BTW Dan is going to coordinate (2) and (4)

>>
> Both OWASP and webappsec are the results of Jeremiah Grossman, CEO  
> of Whitehat Security.  So they will have the same contents.  You can  
> combine them to get the list. :)
>
> I agree with Shane that we need to explain the vulnerabilities in  
> addition to listing them.
>>>>
>>>> 2) Create a second wiki page to discuss how these problems affect  
>>>> the various points at which Seam is exposed (e.g. JSF, Wicket,  
>>>> remoting), the resources collected for (1) can be used to  
>>>> identify and help close any holes. Currently there is no-one  
>>>> leading this effort.
>>>>
>>>> 3) At release time QA will run through the list from (1) and  
>>>> identify if there are any new features added to Seam which could  
>>>> be affected. If there are, and the developer has not documented  
>>>> them on (2), QA will discuss the problem with the developer. Jay/ 
>>>> QA to lead.
>>>>
>>>> 4) Building out a "Securing your application" chapter and tools  
>>>> which Seam users can follow to secure their application built  
>>>> using Seam.
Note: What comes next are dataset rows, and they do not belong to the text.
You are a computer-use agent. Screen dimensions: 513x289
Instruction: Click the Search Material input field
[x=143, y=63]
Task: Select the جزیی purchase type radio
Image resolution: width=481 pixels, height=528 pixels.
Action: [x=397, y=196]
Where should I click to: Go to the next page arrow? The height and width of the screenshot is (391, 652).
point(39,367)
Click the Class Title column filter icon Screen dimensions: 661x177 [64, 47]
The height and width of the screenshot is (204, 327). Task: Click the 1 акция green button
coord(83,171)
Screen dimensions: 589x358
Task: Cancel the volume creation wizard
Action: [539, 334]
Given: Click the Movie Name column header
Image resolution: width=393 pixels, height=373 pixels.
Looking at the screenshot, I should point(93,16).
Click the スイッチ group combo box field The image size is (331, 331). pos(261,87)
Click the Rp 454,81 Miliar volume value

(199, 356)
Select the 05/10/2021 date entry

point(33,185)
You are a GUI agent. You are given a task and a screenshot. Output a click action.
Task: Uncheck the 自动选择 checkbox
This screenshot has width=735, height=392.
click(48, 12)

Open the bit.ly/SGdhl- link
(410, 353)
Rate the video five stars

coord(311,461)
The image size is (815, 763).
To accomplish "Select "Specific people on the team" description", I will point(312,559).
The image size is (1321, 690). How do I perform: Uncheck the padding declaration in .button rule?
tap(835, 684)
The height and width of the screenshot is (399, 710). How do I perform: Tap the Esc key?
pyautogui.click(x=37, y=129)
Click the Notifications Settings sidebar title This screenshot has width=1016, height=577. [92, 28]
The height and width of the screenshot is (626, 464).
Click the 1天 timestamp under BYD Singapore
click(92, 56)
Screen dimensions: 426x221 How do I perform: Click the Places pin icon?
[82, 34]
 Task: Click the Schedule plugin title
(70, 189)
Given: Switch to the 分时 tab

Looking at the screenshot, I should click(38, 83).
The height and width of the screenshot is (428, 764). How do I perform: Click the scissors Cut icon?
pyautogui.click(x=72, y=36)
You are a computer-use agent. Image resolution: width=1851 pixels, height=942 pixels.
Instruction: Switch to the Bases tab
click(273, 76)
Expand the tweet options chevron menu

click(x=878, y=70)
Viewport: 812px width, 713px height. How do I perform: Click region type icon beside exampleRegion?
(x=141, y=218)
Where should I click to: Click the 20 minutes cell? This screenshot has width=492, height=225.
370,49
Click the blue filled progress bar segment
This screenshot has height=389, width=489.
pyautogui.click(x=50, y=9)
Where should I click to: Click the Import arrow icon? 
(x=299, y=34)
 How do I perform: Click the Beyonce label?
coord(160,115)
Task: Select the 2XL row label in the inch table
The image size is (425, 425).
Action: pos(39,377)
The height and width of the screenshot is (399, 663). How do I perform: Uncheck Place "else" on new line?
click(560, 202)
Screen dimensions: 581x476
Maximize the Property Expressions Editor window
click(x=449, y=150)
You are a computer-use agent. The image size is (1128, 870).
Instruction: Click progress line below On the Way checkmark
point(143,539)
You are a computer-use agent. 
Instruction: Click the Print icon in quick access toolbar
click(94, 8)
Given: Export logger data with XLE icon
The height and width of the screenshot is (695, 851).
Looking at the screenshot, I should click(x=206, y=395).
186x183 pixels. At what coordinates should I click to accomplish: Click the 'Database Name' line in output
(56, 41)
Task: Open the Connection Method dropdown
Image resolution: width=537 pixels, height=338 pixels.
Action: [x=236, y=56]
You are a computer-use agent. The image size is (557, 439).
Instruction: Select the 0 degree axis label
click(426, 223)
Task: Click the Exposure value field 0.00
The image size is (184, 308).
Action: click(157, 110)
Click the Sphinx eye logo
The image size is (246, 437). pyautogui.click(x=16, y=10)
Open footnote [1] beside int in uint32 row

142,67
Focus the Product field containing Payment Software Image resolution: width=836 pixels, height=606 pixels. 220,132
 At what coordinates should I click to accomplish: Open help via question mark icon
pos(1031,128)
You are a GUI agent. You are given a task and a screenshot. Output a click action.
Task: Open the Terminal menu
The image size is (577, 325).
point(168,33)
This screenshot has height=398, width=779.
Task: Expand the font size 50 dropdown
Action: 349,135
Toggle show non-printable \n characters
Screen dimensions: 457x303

An example of this is provide a tool which can  
>>>> generate a unique token to prevent XSRF attacks. Currently there  
>>>> is no one leading this, but the same person as (2) should own it  
>>>> IMO.
>>>>
>>>> If someone would like to volunteer for (2) & (4) who has an  
>>>> interest in security, that would be great :-)
>>>>
>>>> We also discussed the process for dealing with found exploits:
>>>>
>>>> 1) We already tell people to email security at jboss.org with any  
>>>> suspected problems.
>>>>
>>>> 2) We need to publish the response policy, probably on jboss.org.  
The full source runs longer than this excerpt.